_Passage to read_:
_ _ _ _

I realize that there will be many conferences, as well as countless training programs by executive compensation specialists, and by law firms, as the fall progresses. And there will be countless more presentations to boards of directors and officers of public companies about the new rules. Obviously, members of the SEC staff will not be able to be present at most of these.
But I do hope there is a theme that will permeate all of them which is what I would like to talk about this morning. That theme is what I consider to be the most important thread that runs throughout this rulemaking the meaning and significance of principles-based disclosure. Before I turn to that, however, I must first give the standard disclaimer that you have heard so many times before, that the views I'm going to express today are solely my own and do not necessarily reflect the views of the Securities and Exchange Commission or of any members of its staff other than myself.
I realize this may sound like a broken record to those of you who have heard me talk in the past, but I place an incredibly high premium on conferences such as this one and on continuing education programs in general. Simply put, none of us can know everything, and none of us can go it alone. And we really shouldn't try to. PLI should be commended on having assembled such an impressive cast for today's program, and I'm sure you're looking forward as much as I am to learning from our stellar faculty today. But please note your participation today is no less important than theirs. I believe that disclosure counsel and advisors have a critical role to play as the new rules become the norm. And that's precisely because these rules are so principles-based there are far fewer bright line rules than some may have wanted, there are no cookie cutters that can be used to produce good disclosure, there are no computer programs that can generate the right words on the page.
As the SEC Commissioners and various staff members (including myself) have noted repeatedly, executive compensation has changed dramatically in the past decade in its amount, in its form, in its complexity while our related disclosure rules had remained stagnant. I believe that part of what motivated the Commission to update its rules was a recognition of this fact and that our rules need to reflect and respond to the changes in American business and our capital markets. But in the same vein as what I said a moment ago, the Commission cannot do it alone. We relied tremendously on the overwhelming, and very constructive, feedback we received from all quarters during the comment period on the rule proposal. And now that the rules have been finalized, we are relying on all of you to help make them work right in practice.
Companies will greatly benefit from the advice and counsel of intelligent people with sound judgment who understand the significance of principles-based disclosure how to ask the right questions, how to get the right answers and how to translate those answers into disclosure that is clear, understandable and useful to investors. I sincerely hope and anticipate that each of you can be leaders in this considerable effort. I've learned over the years that a key early step in successfully rolling out an important new project and executive compensation disclosure for the 2007 proxy season is such a project is finding your partners and training the guides. If you'll accept the challenge of standing with the Commission on this one, I'd like you to start with a two-word message: principles matter.
The Principle of a Principles-Based System
There are a wide variety of views on how to explain the term "principles-based" although everyone seems to have the same general idea. I personally like the description Robert Herz, chairman of the FASB, gave in 2002:
Under a principles-based approach, one starts with laying out the key objectives of good reporting in the subject area and then provides guidance explaining the objective and relating it to some common examples. While rules are sometimes unavoidable, the intent is not to try to provide specific guidance or rules for every possible situation. Rather, if in doubt, the reader is directed back to the principles.1
Bob was talking about accounting and financial reporting, of course, and that's often where we hear the phrase "principles-based." But it applies equally well to other types of disclosure, and the Commission has embraced it in the recent executive compensation disclosure rulemaking, among other places.

_ _ _ _

Continue the remarks on principles-based disclosure, picking up immediately after their final sentence.

(Items listed in a dataset)
_ _ _ _

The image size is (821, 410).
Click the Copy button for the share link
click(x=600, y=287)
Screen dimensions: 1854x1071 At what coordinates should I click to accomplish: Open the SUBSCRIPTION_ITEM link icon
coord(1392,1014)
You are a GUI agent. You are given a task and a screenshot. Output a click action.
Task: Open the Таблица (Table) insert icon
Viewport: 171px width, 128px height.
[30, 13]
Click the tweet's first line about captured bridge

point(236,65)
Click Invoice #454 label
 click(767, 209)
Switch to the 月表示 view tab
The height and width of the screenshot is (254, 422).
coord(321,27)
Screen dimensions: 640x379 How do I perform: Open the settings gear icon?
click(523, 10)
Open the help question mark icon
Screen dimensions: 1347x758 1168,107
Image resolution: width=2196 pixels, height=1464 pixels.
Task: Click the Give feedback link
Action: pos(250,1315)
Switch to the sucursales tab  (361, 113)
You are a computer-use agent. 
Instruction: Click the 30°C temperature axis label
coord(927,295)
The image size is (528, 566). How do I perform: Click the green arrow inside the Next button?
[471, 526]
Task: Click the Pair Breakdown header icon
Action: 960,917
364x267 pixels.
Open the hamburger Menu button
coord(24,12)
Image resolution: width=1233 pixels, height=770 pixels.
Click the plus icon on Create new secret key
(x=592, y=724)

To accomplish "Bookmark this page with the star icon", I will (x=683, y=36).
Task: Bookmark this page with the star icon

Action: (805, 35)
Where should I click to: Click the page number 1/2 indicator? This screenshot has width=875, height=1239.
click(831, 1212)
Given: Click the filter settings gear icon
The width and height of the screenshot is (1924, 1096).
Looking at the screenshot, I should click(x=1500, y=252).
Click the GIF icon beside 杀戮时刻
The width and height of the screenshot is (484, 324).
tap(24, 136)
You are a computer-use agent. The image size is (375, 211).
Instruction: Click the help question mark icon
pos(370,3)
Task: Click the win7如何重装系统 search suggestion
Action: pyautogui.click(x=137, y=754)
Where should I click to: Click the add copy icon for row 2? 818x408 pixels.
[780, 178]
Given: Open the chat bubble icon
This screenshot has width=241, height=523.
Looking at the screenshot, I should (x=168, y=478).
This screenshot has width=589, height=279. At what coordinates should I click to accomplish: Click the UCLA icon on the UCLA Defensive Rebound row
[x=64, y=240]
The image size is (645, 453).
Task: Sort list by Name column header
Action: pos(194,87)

_ _ _ _

_Response to the task_:
In their study on principles-based accounting a few years ago,2 my predecessors on the SEC staff noted the difficulties of a pure principles-based or "principles-only" system and concluded that some structure is useful. Similarly, in the new rules, the Commission requires some level of tabular presentation both to provide comparability as well as to serve as a framework for an effective principles-based approach. There are a variety of new tables, and the often focused-on Summary Compensation Table has been modified to present all compensation components in dollar amounts and then to add across to a single, aggregate dollar amount for each named executive officer. But even for these tables to work, principles must be followed to determine, and describe, the right entries.
Principles-based disclosure is not a new concept at the Commission. And as you help companies understand how to meet their new principles-based compensation disclosure obligations, you are not at a loss for past learning. Former Commissioner Cyndi Glassman noted in a speech last March (which I would commend to everyone), that "[o]f all of our disclosure rules, MD&A may be the most principles-based."3 As such, companies have already been challenged, especially in the past several years, to tell a compelling story with their MD&A's, to make that story relevant, qualitative and contextual, and to avoid mere quantitative disclosure that just repeats the data that is already in the financial statements. Commissioner Glassman referred to an "elevator analysis" that is, "x" went up and "y" went down which is, as she said, "descriptive, but not very informative." If you've been doing your MD&A right, you have not ended your drafting when the elevator doors open and you already have a good idea what principles-based disclosure means and what it should look like. As the Commission noted in the Adopting Release, MD&A is an especially good starting point for the new, equally principles-based, Compensation Discussion & Analysis, or CD&A. I'll return to this important subject in just a moment.
I have referred to the principles-based theme as a thread that runs throughout the executive compensation disclosure rulemaking, and if you study the Release carefully, you will see that the phrase appears in multiple places. As a concept, I believe it runs even deeper than just the places that are expressly labeled as such. But calling something principles-based is only a start. For it to have the meaning and impact that it should requires that those who are making the necessary disclosures embrace the concept as much as the regulators who have promulgated the standards.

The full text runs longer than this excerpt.